COMS W3261 CS Theory
Lecture 11: Properties of CFL's

1. Closure Properties of CFL's

• The context-free languages are closed under the following operations:
• substitution
• Let Σ be an alphabet and let L_a be a language for each symbol a in Σ. These languages define a substitution s on Σ.
• If w = a₁a₂ ... a_n is a string in Σ*, then s(w) = { x₁x₂ ... x_n | x_i is a string in s(a_i) for 1 ≤ i ≤ n }.
• If L is a language, s(L) = { s(w) | w is in L }.
• If L is a CFL over Σ and s(a) is a CFL for each a in Σ, then s(L) is a CFL.
• union
• concatenation
• Kleene star
• homomorphism
• reversal
• intersection with a regular set
• inverse homomorphism

2. Nonclosure Properties of CFL's

• The context-free languages are not closed under the following operations:
• intersection
• L₁ = { aⁿbⁿcⁱ | n, i ≥ 0 } and L₂ = { aⁱbⁿcⁿ | n, i ≥ 0 } are CFL's. But L = L₁ ∩ L₂ = { aⁿbⁿcⁿ | n ≥ 0 } is not a CFL.
• complement
• Suppose comp(L) is context free if L is context free. Since L₁ ∩ L₂ = comp(comp(L₁) ∪ comp(L₂)), this would imply the CFL's are closed under intersection.
• difference
• Suppose L₁ – L₂ is a context free if L₁ and L₂ are context free. If L is a CFL over Σ, then comp(L) = Σ* - L would be context free.

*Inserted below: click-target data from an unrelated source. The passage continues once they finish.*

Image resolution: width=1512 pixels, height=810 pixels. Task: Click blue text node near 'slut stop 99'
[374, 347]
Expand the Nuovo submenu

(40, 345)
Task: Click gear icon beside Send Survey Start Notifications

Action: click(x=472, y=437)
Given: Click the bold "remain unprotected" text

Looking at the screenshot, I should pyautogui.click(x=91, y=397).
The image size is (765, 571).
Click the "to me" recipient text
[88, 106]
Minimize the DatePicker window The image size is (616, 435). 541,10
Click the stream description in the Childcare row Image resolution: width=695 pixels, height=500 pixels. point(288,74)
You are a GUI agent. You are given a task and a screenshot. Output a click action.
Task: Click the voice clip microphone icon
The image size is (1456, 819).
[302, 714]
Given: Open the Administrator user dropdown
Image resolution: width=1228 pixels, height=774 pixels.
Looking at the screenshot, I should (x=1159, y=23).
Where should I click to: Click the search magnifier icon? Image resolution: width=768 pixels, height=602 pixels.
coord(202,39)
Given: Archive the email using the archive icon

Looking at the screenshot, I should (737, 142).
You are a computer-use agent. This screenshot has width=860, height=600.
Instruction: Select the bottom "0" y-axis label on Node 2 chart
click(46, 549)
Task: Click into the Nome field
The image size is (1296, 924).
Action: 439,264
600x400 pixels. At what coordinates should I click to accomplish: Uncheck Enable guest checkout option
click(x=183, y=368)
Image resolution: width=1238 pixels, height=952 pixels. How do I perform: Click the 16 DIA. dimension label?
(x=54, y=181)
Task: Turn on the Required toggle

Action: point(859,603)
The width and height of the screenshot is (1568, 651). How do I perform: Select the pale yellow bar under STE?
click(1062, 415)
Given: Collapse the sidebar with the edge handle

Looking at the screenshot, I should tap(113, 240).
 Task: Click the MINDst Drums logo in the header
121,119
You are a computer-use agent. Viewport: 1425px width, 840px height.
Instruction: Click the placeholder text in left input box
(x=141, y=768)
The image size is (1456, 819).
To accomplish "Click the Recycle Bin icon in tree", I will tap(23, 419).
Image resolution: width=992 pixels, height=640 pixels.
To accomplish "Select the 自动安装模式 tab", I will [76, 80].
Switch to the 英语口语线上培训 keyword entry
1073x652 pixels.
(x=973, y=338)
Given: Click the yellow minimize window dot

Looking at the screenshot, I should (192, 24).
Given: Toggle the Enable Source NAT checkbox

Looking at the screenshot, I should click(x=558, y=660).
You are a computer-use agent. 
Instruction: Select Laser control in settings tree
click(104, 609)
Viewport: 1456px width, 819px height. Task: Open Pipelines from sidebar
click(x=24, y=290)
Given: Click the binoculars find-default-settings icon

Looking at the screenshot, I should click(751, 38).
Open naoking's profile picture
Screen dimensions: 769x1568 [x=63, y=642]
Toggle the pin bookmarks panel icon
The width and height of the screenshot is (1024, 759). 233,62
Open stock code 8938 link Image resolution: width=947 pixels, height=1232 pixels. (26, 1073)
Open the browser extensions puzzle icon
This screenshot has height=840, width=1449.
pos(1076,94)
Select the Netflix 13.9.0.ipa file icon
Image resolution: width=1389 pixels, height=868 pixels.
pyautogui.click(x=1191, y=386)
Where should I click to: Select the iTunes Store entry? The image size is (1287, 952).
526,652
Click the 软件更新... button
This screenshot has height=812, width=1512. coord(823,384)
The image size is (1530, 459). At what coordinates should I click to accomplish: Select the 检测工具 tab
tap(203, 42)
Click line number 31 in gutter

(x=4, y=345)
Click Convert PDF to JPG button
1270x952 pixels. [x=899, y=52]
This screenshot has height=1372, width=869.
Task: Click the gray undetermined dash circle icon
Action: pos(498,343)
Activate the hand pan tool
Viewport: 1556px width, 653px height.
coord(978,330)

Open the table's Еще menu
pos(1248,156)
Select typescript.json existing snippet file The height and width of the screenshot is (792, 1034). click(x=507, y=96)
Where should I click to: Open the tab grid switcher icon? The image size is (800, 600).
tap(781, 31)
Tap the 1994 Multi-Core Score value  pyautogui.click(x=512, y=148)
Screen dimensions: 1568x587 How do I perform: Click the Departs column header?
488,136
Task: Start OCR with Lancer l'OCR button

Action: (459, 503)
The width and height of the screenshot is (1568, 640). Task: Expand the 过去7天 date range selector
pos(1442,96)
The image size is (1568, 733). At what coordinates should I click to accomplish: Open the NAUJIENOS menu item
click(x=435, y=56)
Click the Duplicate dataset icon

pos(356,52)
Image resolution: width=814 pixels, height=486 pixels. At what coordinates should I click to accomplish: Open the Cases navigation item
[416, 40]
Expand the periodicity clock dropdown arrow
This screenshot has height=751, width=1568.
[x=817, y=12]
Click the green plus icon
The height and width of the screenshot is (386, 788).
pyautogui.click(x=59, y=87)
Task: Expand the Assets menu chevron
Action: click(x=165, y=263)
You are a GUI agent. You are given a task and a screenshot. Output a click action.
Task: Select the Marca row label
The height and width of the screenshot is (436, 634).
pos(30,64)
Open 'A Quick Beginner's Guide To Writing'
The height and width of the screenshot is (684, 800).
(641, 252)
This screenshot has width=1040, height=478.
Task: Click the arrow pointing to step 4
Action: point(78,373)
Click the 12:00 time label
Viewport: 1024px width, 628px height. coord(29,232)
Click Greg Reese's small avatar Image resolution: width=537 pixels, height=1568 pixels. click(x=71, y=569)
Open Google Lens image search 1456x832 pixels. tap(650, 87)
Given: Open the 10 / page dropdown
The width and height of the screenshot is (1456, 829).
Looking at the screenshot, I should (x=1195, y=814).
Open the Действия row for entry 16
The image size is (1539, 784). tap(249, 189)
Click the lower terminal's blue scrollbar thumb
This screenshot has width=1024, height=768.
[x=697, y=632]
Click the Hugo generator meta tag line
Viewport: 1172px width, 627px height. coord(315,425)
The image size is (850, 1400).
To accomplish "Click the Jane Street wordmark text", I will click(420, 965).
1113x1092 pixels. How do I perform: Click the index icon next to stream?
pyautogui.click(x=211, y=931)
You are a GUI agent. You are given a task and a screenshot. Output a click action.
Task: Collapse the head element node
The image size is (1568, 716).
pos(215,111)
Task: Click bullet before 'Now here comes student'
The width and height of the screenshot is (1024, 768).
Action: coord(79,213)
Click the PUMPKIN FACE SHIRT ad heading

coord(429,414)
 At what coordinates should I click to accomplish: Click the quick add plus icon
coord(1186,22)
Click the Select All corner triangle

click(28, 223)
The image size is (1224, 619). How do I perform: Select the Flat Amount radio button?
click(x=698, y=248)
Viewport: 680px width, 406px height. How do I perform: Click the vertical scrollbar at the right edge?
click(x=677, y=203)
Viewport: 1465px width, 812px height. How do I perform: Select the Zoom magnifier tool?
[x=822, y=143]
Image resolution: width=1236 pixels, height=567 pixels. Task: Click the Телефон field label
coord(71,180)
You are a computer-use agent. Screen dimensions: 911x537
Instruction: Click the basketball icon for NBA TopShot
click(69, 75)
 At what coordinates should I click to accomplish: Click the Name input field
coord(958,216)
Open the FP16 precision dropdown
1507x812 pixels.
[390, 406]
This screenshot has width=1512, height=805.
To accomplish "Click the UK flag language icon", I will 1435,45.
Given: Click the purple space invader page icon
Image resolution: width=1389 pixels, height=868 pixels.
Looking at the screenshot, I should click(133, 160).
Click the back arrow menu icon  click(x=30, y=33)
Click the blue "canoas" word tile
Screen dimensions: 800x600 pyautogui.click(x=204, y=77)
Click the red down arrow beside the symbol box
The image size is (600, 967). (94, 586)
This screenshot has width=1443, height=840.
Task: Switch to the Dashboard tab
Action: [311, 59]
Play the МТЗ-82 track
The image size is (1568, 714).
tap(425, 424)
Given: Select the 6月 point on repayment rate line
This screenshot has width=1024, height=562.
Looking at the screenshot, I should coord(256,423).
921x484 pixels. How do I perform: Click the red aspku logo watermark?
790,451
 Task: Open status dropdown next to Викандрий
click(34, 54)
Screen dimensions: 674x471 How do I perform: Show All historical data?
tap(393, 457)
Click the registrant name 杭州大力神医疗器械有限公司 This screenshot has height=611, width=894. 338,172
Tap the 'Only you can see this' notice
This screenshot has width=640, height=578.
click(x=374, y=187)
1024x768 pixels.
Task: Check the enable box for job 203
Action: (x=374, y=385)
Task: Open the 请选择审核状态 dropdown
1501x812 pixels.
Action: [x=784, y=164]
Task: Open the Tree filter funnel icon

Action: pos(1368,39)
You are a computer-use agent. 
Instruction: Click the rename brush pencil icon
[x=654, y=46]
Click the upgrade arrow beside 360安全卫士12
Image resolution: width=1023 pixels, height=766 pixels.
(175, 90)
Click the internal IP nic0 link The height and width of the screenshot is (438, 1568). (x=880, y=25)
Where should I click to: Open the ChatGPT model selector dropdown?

3. Testing Emptiness of a CFG

• Problem: Given a CFG G, is L(G) empty?
• Emptiness problem is decidable: determine whether the start symbol of G is generating.
• Naive algorithm has O(n²) time complexity where n is the size of G (sum of the lengths of the productions).
• With a more sophisticated list-processing algorithm, emptiness problem can be solved in linear time. See HMU, p. 302.

4. Undecidable CFL Problems

• We say a problem that cannot be solved by any Turing machine is undecidable. There is no algorithm that can solve an undecidable problem.
• We shall see that several fundamental questions about context-free grammars and languages are undecidable, such as:
1. Is a given CFG ambiguous?
2. Given a CFG, is there another equivalent CFG that is unambiguous?
3. Do two given CFG's generate the same language?
4. Is the intersection of the languages generated by two CFG's empty?
5. Given a CFG G = (V, T, P, S), is L(G) = T*?

5. Practice Problems

1. Prove the CFL's are closed under the operations in Section 1 above.
2. Let min(L) = { w | w is in L but no proper prefix of w is in L }. Are the CFL's closed under the min operation?
3. Let max(L) = { w | w is in L but for no string x other than ε is wx is in L }. Are the CFL's closed under the max operation?
4. Let init(L) = { w | wx is in L for some string x (possibly the empty string) }. Are the CFL's closed under the init operation?
5. Let cycle(L) = { w | we can write w as xy where yx is in L }. Are the CFL's closed under the cycle operation?
6. Let half(L) = { w | there exists a string x such that |w| = |x| and wx is in L }. Are the CFL's closed under the half operation?
7. Let L = { aⁿbⁿcⁿ | n ≥ 1 }. Show that the complement of L is context free.
8. Let L = { ww | w is a strings of a's and b's }. Show that the complement of L is context free.

6. Reading

• HMU: Ch. 7